Problem
Substitute "tick box" for "checkmark" in the part of the records that runs from the start through the line containing "Action: coord(33,328)", and give that part again with nothing else changed.

--- Material ---

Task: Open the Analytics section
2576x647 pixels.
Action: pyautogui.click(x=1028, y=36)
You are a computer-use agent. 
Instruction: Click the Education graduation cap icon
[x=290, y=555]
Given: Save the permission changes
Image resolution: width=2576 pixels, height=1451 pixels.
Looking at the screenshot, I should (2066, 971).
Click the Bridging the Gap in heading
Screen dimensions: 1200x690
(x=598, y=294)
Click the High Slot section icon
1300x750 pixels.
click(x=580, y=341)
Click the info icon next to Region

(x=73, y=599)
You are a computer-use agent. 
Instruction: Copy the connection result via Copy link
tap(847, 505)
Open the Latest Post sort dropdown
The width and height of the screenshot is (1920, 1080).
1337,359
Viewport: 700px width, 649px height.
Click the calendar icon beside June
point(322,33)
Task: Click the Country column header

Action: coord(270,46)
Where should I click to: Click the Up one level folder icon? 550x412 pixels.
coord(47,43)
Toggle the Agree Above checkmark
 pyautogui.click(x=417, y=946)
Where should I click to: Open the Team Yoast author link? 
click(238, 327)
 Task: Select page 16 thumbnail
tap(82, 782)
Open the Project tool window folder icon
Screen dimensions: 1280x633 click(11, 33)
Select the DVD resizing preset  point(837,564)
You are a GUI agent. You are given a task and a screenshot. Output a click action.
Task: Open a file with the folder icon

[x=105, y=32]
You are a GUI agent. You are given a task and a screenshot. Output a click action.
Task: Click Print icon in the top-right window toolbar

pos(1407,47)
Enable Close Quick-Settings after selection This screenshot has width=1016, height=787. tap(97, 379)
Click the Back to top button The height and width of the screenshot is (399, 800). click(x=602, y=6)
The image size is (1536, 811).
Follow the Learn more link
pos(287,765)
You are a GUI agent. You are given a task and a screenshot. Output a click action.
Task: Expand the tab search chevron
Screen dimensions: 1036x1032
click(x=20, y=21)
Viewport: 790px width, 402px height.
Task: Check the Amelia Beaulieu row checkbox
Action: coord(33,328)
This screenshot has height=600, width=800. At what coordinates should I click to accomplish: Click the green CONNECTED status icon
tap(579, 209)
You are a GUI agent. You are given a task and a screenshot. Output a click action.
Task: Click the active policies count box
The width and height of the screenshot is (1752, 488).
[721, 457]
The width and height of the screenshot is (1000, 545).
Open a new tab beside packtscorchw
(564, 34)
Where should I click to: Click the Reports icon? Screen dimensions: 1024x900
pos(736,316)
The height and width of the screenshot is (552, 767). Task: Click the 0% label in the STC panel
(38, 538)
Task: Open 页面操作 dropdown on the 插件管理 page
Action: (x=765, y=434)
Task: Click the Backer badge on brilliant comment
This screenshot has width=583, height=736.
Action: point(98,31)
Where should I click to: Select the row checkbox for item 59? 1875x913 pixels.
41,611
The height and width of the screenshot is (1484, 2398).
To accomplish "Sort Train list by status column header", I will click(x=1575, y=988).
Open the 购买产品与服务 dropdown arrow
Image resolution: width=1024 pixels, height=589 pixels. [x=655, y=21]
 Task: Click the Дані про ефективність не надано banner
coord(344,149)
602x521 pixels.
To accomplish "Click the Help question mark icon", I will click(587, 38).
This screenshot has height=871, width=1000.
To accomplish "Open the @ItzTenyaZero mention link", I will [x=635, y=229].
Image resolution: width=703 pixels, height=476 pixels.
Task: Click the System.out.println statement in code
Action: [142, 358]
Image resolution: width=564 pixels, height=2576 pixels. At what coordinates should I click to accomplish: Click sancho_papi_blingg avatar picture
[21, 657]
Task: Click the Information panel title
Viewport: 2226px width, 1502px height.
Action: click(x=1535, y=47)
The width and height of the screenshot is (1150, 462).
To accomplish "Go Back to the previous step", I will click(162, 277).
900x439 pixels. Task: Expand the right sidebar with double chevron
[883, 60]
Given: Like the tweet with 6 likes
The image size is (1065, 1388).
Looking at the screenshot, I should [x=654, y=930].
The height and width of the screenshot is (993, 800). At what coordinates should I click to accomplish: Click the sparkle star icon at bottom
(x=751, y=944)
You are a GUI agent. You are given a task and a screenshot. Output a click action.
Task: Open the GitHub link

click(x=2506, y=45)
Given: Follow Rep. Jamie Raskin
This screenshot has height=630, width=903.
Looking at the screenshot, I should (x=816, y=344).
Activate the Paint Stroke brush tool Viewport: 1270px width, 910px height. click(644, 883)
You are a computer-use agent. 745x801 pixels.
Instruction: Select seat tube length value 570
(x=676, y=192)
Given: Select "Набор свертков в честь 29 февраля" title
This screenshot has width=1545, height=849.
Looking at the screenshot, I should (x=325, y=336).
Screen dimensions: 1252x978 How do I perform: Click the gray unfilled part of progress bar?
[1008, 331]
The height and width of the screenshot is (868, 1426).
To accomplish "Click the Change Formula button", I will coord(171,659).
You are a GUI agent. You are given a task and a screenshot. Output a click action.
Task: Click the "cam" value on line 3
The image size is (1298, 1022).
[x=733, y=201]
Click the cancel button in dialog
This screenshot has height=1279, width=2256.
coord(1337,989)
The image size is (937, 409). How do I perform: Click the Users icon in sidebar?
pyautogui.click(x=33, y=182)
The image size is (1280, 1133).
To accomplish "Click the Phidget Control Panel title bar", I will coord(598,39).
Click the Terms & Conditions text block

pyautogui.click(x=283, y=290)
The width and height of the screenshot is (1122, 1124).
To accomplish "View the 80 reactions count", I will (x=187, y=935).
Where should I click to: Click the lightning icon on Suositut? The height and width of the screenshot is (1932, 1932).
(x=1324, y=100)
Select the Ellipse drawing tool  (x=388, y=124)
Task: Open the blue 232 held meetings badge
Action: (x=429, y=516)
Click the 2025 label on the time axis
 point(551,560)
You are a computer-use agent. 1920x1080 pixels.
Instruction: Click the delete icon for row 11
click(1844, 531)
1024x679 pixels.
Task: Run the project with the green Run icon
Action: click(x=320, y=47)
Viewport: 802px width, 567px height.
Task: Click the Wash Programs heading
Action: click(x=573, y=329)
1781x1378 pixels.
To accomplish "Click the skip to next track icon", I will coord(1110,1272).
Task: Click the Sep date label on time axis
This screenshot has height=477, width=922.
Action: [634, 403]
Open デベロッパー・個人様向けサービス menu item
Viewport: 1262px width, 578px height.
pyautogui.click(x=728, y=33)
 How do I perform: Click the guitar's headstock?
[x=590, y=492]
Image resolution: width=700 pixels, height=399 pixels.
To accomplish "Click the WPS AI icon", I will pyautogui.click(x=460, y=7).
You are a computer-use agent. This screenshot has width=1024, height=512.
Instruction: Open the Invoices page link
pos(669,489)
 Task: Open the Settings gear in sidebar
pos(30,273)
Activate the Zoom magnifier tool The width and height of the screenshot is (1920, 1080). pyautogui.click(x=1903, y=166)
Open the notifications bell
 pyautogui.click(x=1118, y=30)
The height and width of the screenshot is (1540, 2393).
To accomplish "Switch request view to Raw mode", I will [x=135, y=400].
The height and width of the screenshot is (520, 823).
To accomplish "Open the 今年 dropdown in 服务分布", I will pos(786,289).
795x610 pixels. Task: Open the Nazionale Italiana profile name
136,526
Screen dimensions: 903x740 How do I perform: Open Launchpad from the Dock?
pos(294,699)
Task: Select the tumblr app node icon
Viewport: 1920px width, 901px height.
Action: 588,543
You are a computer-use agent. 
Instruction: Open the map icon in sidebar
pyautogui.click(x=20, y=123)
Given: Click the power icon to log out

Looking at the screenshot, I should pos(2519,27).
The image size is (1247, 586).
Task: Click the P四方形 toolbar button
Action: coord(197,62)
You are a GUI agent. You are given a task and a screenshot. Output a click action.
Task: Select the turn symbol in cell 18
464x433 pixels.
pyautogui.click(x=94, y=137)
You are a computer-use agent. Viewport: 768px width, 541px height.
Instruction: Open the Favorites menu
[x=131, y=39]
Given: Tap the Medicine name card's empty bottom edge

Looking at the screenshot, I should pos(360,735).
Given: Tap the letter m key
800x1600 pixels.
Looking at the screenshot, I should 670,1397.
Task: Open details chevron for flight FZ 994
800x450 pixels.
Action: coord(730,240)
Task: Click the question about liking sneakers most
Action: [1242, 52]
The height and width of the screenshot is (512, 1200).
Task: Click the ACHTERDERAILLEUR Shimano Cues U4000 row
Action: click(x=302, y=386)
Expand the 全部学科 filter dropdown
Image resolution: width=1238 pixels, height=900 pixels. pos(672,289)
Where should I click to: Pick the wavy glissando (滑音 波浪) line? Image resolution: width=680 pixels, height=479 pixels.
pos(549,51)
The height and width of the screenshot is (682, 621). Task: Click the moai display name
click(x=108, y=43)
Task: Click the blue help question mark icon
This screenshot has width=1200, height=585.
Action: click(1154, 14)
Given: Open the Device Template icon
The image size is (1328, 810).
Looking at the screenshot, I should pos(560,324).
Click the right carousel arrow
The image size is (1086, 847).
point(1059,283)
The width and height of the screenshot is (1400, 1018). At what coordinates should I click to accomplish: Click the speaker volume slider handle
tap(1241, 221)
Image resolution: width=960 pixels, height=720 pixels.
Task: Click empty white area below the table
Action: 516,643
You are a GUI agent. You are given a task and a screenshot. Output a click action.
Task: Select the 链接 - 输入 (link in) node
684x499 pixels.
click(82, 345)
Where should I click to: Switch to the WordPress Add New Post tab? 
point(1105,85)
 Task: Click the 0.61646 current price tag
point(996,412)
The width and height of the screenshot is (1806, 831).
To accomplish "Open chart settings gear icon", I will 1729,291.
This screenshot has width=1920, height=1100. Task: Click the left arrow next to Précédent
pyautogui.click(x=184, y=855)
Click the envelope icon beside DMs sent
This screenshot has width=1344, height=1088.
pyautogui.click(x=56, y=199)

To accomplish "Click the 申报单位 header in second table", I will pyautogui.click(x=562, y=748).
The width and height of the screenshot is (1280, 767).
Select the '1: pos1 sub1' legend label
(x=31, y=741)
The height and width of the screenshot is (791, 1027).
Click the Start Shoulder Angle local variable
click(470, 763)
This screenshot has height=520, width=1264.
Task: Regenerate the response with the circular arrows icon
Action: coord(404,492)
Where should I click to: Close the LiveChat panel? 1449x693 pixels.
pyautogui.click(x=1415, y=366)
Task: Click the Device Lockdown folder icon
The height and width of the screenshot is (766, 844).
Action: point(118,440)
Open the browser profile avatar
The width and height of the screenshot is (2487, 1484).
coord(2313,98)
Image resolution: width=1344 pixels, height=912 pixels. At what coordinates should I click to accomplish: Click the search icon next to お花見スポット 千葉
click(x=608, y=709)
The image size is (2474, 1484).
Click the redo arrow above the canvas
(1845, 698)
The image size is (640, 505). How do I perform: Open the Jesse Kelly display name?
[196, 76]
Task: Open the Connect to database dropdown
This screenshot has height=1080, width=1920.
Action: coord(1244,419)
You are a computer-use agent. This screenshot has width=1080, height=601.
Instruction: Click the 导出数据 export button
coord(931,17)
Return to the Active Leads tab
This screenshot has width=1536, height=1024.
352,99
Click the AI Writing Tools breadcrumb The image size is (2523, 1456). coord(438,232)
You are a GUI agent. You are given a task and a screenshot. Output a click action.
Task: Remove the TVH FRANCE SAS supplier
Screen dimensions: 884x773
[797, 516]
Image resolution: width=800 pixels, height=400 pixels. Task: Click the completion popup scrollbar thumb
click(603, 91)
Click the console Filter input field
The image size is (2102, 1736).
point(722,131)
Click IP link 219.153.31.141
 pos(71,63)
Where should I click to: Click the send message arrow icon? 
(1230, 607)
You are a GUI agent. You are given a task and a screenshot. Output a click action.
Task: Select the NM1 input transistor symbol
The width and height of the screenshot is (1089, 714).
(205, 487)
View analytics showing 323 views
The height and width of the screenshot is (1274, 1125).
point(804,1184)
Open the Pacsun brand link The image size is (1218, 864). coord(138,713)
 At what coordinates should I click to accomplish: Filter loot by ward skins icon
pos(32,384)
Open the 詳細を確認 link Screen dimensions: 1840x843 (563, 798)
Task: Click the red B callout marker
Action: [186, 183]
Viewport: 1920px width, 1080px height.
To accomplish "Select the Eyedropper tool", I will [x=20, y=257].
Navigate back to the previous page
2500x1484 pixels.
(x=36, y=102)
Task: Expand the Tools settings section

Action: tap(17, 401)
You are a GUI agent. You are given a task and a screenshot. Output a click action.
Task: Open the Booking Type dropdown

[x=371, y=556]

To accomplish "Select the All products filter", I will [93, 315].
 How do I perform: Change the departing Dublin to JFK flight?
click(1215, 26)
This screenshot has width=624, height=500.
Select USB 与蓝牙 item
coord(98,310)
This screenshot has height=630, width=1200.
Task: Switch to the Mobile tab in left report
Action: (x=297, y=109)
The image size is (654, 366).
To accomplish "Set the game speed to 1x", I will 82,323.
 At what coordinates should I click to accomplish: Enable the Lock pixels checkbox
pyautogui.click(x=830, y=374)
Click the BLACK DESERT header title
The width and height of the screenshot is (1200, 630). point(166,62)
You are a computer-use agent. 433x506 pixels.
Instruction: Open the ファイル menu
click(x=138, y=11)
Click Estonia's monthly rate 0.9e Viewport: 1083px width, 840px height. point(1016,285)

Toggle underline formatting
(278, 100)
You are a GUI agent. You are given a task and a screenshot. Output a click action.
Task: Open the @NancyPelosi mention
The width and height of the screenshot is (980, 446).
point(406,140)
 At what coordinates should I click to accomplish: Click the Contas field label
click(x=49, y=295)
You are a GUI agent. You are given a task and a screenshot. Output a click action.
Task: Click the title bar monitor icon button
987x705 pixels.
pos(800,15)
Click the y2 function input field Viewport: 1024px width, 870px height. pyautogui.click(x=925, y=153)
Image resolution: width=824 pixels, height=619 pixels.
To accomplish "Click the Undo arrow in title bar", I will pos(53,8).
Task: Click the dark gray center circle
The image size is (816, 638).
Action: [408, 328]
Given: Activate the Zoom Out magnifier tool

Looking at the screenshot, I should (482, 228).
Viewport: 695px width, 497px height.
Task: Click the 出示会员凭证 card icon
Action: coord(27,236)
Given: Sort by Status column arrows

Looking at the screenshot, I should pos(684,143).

---

Solution below
Task: Open the Analytics section
2576x647 pixels.
Action: pyautogui.click(x=1028, y=36)
You are a computer-use agent. 
Instruction: Click the Education graduation cap icon
[x=290, y=555]
Given: Save the permission changes
Image resolution: width=2576 pixels, height=1451 pixels.
Looking at the screenshot, I should (2066, 971).
Click the Bridging the Gap in heading
Screen dimensions: 1200x690
(x=598, y=294)
Click the High Slot section icon
1300x750 pixels.
click(x=580, y=341)
Click the info icon next to Region

(x=73, y=599)
You are a computer-use agent. 
Instruction: Copy the connection result via Copy link
tap(847, 505)
Open the Latest Post sort dropdown
The width and height of the screenshot is (1920, 1080).
1337,359
Viewport: 700px width, 649px height.
Click the calendar icon beside June
point(322,33)
Task: Click the Country column header

Action: coord(270,46)
Where should I click to: Click the Up one level folder icon? 550x412 pixels.
coord(47,43)
Toggle the Agree Above tick box
 pyautogui.click(x=417, y=946)
Where should I click to: Open the Team Yoast author link? 
click(238, 327)
 Task: Select page 16 thumbnail
tap(82, 782)
Open the Project tool window folder icon
Screen dimensions: 1280x633 click(11, 33)
Select the DVD resizing preset  point(837,564)
You are a GUI agent. You are given a task and a screenshot. Output a click action.
Task: Open a file with the folder icon

[x=105, y=32]
You are a GUI agent. You are given a task and a screenshot. Output a click action.
Task: Click Print icon in the top-right window toolbar

pos(1407,47)
Enable Close Quick-Settings after selection This screenshot has width=1016, height=787. tap(97, 379)
Click the Back to top button The height and width of the screenshot is (399, 800). click(x=602, y=6)
The image size is (1536, 811).
Follow the Learn more link
pos(287,765)
You are a GUI agent. You are given a task and a screenshot. Output a click action.
Task: Expand the tab search chevron
Screen dimensions: 1036x1032
click(x=20, y=21)
Viewport: 790px width, 402px height.
Task: Check the Amelia Beaulieu row checkbox
Action: coord(33,328)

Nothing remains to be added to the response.